— Begin GIVEN RECORDS —

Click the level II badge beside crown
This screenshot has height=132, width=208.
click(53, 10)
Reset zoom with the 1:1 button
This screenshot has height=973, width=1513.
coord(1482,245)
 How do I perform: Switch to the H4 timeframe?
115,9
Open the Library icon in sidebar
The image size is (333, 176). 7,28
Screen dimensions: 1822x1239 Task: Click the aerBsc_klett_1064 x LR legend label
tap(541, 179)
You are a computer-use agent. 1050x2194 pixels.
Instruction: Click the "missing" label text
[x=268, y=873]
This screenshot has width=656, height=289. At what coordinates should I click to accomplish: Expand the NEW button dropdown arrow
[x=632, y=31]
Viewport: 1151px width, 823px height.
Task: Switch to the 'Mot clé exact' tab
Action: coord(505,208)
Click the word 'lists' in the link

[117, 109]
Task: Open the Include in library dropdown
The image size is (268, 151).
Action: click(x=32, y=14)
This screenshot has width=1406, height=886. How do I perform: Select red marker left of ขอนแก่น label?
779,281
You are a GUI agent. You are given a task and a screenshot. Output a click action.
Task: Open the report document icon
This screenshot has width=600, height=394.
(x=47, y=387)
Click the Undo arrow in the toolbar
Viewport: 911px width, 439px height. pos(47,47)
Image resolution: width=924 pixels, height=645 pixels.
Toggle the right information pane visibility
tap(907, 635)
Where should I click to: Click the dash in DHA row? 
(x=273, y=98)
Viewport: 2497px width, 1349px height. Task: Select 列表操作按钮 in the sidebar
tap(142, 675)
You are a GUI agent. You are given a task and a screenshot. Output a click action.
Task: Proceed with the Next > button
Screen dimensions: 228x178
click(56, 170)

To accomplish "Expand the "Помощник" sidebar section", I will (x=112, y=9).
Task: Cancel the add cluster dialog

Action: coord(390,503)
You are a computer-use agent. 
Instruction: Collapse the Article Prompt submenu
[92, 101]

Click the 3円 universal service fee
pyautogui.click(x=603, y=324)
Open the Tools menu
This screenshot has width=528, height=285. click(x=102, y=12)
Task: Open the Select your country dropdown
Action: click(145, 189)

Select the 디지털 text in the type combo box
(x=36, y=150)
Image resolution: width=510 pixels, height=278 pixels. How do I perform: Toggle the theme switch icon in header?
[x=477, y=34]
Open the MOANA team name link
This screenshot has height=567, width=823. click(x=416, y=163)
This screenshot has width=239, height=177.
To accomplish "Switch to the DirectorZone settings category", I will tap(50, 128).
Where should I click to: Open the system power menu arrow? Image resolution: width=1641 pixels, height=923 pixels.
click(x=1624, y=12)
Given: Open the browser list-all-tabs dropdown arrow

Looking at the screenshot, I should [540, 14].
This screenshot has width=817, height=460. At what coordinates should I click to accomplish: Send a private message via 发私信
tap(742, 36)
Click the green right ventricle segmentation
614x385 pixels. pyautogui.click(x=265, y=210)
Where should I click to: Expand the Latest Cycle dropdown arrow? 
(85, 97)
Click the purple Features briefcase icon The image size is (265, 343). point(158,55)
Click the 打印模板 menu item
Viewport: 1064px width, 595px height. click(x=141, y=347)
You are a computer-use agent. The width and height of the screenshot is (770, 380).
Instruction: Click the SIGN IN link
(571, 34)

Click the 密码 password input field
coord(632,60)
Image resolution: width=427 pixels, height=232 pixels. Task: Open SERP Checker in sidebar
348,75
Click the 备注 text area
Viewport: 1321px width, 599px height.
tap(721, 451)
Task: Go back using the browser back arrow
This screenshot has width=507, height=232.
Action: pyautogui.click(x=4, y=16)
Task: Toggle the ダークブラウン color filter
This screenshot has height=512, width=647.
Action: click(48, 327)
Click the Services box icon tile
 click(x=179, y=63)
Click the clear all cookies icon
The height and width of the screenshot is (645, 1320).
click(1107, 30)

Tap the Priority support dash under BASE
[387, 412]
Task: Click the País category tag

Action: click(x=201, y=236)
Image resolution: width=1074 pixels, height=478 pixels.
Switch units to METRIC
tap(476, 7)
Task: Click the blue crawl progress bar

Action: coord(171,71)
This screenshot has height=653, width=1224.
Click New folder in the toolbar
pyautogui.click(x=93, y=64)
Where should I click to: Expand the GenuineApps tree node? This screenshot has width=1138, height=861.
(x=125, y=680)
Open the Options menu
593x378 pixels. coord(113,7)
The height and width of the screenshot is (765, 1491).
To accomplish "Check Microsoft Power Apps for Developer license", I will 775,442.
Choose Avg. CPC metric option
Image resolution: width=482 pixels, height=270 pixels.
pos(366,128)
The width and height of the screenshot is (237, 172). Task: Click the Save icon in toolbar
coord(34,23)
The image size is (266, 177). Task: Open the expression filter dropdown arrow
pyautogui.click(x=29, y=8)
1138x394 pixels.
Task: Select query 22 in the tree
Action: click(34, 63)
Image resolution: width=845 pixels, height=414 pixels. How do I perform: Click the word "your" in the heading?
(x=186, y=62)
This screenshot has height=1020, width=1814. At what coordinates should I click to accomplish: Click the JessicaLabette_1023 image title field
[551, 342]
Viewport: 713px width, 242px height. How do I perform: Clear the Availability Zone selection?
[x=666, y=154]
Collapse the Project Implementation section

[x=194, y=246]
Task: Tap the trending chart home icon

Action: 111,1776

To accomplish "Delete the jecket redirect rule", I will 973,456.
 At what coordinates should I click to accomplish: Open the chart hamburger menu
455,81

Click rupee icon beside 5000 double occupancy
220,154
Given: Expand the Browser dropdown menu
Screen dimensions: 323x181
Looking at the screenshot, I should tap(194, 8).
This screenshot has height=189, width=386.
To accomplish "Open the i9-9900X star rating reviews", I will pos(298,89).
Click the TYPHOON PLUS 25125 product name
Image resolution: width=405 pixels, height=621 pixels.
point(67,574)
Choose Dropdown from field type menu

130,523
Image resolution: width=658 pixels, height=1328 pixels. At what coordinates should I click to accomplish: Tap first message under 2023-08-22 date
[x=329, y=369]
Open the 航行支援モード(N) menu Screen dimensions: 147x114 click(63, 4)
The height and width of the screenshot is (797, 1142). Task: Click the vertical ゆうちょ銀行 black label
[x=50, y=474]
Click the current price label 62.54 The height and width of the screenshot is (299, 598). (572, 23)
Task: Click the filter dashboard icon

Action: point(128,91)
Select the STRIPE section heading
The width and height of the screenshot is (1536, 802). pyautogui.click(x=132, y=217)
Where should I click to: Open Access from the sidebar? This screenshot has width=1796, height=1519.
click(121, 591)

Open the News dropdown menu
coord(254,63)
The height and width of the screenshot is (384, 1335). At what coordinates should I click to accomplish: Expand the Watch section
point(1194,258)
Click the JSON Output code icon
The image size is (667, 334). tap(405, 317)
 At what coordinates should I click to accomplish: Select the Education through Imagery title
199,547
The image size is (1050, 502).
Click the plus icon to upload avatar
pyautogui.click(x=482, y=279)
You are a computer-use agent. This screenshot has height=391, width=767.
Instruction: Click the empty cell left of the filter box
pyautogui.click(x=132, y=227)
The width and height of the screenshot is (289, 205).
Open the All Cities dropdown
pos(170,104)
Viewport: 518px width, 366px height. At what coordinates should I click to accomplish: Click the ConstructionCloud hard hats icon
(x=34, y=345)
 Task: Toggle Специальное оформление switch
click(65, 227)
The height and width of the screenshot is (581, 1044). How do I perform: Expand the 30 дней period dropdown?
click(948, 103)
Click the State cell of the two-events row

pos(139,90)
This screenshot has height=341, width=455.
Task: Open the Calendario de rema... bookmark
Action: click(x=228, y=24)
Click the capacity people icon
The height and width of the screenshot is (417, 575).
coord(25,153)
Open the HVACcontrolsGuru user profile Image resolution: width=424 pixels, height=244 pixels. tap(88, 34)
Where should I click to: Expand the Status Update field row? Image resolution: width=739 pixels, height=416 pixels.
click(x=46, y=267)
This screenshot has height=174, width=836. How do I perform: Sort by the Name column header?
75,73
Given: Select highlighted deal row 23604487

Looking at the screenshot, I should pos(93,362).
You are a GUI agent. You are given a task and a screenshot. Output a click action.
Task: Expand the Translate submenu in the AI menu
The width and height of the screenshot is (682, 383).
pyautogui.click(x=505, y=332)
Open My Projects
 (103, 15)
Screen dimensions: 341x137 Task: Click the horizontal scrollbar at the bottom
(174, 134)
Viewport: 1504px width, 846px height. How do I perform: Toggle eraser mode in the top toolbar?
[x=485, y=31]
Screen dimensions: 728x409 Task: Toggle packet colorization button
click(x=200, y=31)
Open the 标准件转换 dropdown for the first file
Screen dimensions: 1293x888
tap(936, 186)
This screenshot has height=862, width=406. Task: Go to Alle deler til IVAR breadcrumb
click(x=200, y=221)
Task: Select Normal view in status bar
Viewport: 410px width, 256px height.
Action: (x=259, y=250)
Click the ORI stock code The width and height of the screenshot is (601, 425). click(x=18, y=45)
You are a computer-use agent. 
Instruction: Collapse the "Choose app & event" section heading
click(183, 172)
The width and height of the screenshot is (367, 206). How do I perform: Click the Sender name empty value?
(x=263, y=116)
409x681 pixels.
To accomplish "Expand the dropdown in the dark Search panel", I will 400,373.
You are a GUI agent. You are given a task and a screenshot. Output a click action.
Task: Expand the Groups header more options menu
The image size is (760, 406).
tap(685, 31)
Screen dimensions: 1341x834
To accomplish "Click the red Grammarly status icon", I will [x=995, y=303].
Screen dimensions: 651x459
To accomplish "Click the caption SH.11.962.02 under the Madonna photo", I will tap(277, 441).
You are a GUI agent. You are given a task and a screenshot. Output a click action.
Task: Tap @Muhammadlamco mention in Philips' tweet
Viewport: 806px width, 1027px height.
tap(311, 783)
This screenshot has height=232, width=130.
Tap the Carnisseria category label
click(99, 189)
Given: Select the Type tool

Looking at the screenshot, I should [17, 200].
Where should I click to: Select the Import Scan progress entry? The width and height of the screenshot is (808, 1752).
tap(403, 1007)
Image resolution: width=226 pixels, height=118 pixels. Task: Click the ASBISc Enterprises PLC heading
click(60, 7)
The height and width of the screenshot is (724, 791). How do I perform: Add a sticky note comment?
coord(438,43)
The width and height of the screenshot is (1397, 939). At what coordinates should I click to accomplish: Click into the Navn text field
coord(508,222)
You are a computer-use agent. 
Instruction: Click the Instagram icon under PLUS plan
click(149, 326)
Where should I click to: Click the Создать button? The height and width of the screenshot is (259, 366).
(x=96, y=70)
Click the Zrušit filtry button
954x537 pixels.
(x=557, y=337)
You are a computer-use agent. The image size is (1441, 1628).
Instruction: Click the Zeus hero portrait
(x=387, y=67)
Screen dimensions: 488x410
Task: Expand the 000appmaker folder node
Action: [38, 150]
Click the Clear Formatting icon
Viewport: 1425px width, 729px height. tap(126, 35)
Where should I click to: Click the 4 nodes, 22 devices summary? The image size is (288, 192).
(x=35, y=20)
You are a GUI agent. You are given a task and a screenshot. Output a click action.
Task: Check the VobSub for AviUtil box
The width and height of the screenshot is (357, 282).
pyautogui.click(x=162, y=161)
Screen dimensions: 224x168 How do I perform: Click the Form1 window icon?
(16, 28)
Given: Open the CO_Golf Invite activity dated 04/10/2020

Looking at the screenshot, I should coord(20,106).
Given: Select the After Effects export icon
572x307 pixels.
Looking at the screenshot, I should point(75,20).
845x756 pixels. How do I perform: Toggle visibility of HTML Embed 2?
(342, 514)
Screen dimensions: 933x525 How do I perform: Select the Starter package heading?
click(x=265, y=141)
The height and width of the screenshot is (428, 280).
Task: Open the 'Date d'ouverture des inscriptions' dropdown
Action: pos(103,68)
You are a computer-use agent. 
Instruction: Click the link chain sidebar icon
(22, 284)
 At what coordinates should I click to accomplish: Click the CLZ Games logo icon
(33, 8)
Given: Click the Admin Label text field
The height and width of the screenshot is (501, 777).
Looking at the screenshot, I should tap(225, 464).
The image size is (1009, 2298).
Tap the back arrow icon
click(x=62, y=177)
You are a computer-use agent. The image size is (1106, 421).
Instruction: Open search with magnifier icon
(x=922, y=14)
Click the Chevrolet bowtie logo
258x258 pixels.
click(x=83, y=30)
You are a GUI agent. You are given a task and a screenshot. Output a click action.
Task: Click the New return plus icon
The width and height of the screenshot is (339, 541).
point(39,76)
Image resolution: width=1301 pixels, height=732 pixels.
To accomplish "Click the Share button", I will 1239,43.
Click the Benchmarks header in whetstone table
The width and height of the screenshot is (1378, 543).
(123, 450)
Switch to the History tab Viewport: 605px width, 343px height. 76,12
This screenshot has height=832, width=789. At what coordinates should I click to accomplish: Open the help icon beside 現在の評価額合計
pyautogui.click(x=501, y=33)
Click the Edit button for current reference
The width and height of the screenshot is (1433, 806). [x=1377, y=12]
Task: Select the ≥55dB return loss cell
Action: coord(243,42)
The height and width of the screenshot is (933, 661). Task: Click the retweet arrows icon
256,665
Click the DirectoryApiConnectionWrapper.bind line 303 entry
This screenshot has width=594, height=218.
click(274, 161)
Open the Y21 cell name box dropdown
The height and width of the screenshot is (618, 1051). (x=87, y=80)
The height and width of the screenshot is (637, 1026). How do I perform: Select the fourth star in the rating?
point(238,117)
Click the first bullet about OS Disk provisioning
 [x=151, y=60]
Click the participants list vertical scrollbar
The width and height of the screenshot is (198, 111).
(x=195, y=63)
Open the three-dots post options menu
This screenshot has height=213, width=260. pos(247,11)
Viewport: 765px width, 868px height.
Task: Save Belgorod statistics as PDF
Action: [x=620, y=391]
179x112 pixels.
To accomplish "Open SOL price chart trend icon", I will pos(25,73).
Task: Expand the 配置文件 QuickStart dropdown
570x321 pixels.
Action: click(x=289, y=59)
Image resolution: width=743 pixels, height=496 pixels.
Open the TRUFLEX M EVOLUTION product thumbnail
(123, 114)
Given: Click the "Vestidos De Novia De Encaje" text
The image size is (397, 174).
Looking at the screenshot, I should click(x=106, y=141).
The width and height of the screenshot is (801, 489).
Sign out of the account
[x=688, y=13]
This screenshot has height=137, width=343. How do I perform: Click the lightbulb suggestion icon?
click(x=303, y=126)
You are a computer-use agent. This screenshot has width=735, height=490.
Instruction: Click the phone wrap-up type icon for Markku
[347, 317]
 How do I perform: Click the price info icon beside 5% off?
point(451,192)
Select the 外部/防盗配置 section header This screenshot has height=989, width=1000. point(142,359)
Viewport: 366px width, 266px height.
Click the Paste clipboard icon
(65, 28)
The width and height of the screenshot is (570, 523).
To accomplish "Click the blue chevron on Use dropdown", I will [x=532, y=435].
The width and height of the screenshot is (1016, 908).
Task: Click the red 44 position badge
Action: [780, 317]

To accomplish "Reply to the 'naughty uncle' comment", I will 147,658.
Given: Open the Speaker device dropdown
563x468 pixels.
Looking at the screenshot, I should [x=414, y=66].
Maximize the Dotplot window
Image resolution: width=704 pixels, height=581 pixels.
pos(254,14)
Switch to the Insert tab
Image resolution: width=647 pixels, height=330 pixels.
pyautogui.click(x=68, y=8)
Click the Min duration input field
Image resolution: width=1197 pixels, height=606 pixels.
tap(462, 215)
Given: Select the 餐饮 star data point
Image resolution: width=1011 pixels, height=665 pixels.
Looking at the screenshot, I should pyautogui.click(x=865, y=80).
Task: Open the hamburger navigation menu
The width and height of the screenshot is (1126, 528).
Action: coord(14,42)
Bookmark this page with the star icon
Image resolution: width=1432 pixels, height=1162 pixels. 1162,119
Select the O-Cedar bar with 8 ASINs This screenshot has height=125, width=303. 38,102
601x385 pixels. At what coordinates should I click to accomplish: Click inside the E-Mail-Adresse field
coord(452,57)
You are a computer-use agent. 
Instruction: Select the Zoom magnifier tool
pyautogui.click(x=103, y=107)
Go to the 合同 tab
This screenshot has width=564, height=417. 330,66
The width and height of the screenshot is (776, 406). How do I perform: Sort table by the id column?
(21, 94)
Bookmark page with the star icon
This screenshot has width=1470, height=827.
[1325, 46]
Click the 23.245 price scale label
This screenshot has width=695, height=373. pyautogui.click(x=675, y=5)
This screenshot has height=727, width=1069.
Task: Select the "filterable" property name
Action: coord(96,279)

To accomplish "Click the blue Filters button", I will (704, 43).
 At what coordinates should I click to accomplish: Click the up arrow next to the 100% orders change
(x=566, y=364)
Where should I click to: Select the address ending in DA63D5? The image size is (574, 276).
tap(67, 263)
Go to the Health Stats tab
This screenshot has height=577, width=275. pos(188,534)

— End GIVEN RECORDS —

DESCRIPTION OF THE TASK
Reproduce the entries above verbatim, from the line containing "Task: Toggle the ダークブラウン color filter" to the line containing "593x378 pixels. coord(113,7)".

CORRECT OUTPUT
Task: Toggle the ダークブラウン color filter
This screenshot has height=512, width=647.
Action: click(48, 327)
Click the Services box icon tile
 click(x=179, y=63)
Click the clear all cookies icon
The height and width of the screenshot is (645, 1320).
click(1107, 30)

Tap the Priority support dash under BASE
[387, 412]
Task: Click the País category tag

Action: click(x=201, y=236)
Image resolution: width=1074 pixels, height=478 pixels.
Switch units to METRIC
tap(476, 7)
Task: Click the blue crawl progress bar

Action: coord(171,71)
This screenshot has height=653, width=1224.
Click New folder in the toolbar
pyautogui.click(x=93, y=64)
Where should I click to: Expand the GenuineApps tree node? This screenshot has width=1138, height=861.
(x=125, y=680)
Open the Options menu
593x378 pixels. coord(113,7)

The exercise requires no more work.